论文标题
使用话语和外部语义信息在波斯语中的一种新颖的情感分析方法
A novel approach to sentiment analysis in Persian using discourse and external semantic information
论文作者
论文摘要
情感分析试图从各种数据(例如文本,音频和视频)中识别,提取和量化情感状态和主观信息。已经提出了许多方法来从近年来用自然语言编写的文件中提取个人的观点。这些方法中的大多数都集中在英语上,而波斯语等资源贫乏语言则遭受缺乏研究工作和语言资源的困扰。由于波斯语中的这一差距,目前的工作是为了引入对波斯语应用的情感分析的新方法。本文中提出的方法是双重的:第一种方法是基于分类器组合,第二种方法基于深层神经网络,该网络受益于单词嵌入向量。两种方法都利用了当地的话语信息和外部知识基础,还涵盖了几个语言问题,例如否定和强化,并辅助不同的粒度级别,即单词,方面,句子,句子,短语和文档级别。为了评估拟议方法的性能,从称为酒店评论的波斯酒店评论中收集了波斯数据集。提出的方法已与基于基准数据集的对应方法进行了比较。与相关工作相比,实验结果批准了所提出的方法的有效性。

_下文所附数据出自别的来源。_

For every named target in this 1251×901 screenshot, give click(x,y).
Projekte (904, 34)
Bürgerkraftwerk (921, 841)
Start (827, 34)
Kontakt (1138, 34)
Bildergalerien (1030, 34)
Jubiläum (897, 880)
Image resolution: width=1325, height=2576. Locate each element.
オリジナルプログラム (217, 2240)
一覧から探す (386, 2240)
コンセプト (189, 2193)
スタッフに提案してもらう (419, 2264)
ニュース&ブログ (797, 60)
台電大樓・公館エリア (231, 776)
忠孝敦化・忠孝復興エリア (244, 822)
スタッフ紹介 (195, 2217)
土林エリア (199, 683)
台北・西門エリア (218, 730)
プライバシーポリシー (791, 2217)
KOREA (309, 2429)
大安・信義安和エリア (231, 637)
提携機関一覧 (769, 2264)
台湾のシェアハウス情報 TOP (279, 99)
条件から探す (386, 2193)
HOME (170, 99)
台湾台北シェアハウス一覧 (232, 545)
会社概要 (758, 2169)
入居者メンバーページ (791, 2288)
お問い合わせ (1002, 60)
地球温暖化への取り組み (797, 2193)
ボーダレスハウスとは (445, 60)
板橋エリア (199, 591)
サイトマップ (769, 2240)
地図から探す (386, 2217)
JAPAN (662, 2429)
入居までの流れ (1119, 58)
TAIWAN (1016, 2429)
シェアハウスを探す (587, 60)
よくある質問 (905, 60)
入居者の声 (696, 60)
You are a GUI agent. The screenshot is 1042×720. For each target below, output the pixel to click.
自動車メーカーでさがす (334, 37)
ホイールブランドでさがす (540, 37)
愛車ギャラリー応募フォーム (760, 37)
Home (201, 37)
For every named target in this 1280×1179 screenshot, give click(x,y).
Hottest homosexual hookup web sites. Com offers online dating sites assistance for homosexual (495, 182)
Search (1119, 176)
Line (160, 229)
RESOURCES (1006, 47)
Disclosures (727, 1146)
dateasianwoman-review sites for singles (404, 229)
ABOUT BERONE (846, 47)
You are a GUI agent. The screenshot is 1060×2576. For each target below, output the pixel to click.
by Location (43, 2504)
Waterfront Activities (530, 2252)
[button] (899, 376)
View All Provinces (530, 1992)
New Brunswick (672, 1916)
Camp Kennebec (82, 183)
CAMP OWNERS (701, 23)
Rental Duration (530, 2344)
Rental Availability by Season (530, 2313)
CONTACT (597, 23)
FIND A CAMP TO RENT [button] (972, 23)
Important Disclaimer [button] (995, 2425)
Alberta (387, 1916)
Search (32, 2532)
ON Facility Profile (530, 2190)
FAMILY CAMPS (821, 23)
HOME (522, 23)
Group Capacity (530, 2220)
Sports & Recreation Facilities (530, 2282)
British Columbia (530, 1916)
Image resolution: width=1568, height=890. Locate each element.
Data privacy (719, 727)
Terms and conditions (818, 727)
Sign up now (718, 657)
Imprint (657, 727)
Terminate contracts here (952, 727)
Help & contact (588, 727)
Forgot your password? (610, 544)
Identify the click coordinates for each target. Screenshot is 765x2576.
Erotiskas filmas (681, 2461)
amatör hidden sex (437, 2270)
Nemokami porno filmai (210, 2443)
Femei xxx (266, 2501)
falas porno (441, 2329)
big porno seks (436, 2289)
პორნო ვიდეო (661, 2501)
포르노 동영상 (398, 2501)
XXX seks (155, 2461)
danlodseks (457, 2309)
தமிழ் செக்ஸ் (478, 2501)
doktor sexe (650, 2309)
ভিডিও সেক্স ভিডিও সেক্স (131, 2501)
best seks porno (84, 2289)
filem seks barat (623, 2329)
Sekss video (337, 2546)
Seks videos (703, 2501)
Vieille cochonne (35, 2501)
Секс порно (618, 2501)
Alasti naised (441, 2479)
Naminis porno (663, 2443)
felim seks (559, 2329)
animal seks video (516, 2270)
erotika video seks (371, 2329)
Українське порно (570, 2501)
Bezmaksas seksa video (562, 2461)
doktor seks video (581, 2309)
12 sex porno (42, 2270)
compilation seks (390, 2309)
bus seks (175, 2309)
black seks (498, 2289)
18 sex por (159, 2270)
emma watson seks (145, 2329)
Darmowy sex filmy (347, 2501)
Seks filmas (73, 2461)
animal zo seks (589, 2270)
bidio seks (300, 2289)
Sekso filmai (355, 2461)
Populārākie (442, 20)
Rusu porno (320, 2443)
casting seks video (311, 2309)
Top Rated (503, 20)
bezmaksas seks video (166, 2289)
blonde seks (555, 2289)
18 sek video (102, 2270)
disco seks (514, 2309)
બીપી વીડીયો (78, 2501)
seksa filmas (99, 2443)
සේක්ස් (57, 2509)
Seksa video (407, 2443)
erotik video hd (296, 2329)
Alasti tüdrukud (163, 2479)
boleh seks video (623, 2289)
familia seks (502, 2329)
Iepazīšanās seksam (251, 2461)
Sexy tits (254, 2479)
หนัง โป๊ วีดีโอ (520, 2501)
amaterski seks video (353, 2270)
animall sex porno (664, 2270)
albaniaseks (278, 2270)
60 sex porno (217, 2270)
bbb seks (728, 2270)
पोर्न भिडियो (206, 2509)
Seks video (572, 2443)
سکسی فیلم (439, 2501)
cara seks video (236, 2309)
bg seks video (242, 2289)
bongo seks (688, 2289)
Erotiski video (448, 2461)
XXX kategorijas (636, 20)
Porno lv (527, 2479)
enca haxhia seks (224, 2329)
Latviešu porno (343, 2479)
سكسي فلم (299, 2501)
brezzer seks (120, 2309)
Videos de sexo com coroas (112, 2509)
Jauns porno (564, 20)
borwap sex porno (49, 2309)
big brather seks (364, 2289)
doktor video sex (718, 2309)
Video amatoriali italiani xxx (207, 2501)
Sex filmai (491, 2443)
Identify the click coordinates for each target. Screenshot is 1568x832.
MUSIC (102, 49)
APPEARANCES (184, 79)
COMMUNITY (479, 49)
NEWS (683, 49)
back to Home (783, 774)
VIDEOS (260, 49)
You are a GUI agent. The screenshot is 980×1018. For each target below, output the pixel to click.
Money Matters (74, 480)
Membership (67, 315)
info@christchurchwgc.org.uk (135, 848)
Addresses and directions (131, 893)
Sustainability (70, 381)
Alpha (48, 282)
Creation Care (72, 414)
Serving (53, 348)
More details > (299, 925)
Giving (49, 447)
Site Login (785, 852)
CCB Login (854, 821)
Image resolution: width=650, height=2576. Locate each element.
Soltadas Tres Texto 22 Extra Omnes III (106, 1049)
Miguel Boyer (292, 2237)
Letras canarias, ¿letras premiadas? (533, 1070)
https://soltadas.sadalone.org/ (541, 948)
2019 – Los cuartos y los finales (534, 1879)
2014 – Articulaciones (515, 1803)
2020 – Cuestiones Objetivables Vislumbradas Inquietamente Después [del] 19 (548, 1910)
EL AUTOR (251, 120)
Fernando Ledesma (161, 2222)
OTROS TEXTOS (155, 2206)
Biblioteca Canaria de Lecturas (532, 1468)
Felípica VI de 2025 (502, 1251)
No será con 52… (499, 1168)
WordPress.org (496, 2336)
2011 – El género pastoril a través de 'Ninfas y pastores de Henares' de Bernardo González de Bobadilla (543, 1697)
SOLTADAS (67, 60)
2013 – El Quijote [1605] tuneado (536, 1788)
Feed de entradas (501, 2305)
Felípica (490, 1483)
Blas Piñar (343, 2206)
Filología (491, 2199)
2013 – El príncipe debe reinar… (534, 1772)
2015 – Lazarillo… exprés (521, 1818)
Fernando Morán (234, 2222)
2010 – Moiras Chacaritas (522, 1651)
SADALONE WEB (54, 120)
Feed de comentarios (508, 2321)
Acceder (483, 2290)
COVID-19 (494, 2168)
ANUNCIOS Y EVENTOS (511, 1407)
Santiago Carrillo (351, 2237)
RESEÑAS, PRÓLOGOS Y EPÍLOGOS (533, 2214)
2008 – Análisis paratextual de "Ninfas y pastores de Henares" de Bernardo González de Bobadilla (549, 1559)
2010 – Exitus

Sentiment analysis attempts to identify, extract and quantify affective states and subjective information from various types of data such as text, audio, and video. Many approaches have been proposed to extract the sentiment of individuals from documents written in natural languages in recent years. The majority of these approaches have focused on English, while resource-lean languages such as Persian suffer from the lack of research work and language resources. Due to this gap in Persian, the current work is accomplished to introduce new methods for sentiment analysis which have been applied on Persian. The proposed approach in this paper is two-fold: The first one is based on classifier combination, and the second one is based on deep neural networks which benefits from word embedding vectors. Both approaches takes advantage of local discourse information and external knowledge bases, and also cover several language issues such as negation and intensification, andaddresses different granularity levels, namely word, aspect, sentence, phrase and document-levels. To evaluate the performance of the proposed approach, a Persian dataset is collected from Persian hotel reviews referred as hotel reviews. The proposed approach has been compared to counterpart methods based on the benchmark dataset. The experimental results approve the effectiveness of the proposed approach when compared to related works.